Thank you. It’s ok, I’m totally emotionally unhealthy. I have no problem admitting that, I have Mental health issues for sure. I said that in my OP

  • Author
Posted
1 hour ago, BaileyB said:

This. ^^^

Two things jumped off the page for me. One, how “needy” you are - willing to trust a virtual stranger, becoming totally attached to him when in reality, he offered you a few texts and a one night stand... and you are left feeling “addicted” and abandoned. I’m very sorry, but an emotionally healthy person doesn’t do this... Your best call would be to a counsellor, not an affair partner. 

The second thing that jumped off the page to me was the absolute lack of remorse, your husband’s feelings were reduced to little more than “we never had the right connection.” If that’s true, you should not be together. What you have done here is selfish and hurtful. That’s all I will say...

And I agree what I have done is selfish and hurtful. I’m a very sick person and I need help. 

Posted (edited)
1 hour ago, Earthwindfire449 said:

And I agree what I have done is selfish and hurtful. I’m a very sick person and I need help. 

Well, I don’t know about that. I do believe that a woman who finds herself on an adultery website looking for a relationship is in a very sad place in her life. I hope you find some support - it’s not to be found in the arms of a man, particularly not a stranger you found on the internet who is looking for some “extra” sex.

Edited by BaileyB
Posted (edited)

I was someone who went to an adultery website in order to what I called "fill in the gaps." It was the worst choice I ever made. Like you, I wasn't looking for much but suddenly became addicted to xAP and even started to think he was my soulmate. To make a long story short, my actions did not make me feel better (except in the immediate moment). In fact, my actions hurt me, my husband, my marriage. My choices destroyed my self-esteem, my self-respect, my personal integrity. 
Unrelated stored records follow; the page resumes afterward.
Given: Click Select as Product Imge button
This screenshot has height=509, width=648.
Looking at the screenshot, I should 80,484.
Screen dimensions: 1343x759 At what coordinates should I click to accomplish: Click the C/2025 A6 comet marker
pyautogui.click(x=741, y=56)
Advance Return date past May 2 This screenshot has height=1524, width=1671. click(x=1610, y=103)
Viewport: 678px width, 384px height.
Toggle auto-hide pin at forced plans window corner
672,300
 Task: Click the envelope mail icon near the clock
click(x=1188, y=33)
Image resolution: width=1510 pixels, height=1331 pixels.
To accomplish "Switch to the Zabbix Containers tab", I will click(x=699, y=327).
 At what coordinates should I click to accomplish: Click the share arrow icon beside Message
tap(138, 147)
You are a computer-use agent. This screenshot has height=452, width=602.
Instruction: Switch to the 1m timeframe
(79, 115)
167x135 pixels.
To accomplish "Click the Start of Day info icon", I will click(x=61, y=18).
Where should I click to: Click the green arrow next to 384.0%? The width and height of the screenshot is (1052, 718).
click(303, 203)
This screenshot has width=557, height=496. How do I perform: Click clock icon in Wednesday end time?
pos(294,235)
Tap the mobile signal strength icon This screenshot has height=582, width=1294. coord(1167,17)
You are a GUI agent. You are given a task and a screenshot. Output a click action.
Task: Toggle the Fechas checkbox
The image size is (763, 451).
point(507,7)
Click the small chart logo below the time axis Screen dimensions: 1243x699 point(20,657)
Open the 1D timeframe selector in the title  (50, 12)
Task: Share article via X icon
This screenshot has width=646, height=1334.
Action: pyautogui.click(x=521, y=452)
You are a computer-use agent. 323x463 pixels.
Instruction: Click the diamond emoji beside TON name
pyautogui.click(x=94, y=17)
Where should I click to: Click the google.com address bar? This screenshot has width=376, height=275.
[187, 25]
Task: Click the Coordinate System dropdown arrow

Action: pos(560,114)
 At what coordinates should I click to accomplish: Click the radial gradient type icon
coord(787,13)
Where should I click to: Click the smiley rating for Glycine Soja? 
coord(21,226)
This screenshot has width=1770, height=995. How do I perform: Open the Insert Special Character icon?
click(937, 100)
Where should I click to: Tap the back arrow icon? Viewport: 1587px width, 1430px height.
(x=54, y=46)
You are at a place right now where you can make a different choice. Stop with the MM and ditch the website. Take a look at the issues in your life and start working on them in a healthy and authentic manner. Will it be easy? Hell no. It wasn't easy for me, it was the hardest path I've ever walked on. But I am in a much better place now than I ever was in the affair or on that stupid website. Yes, AP can be addicting...I can see now I was addicted to the highs my xAP gave me. But there are healthier and less hurtful ways of dealing with problems and issues in life. Please choose better for your family, for yourself. You can do it. Good luck.

Edited by Bittersweetie
  • Like 1
Posted

The hard truth is that this guy is biologically (and literally) pulling your chain. There is research showing that intermittent and unpredictable rewarding is far more addictive than consistent rewarding. Social media and "likes" are built on this principle, and the creators of social media absolutely are aware of this addictive principal. 

You had a great time ... and then he's inconsistent ... so when he does reach out to you, you jump for joy, you experience a massive shot of dopamine. Now, he may not be doing this deliberately ... he may simply be conflicted and tortured about the affair. 

This cannot end well for you. Get out ... it will be painful, but end this ... the ending pain will be a lot less than continuing on in this obsessed state you're in. 

Don't be hard on yourself, btw. Nothing's wrong with you except that you dopamine anticipation system got activated.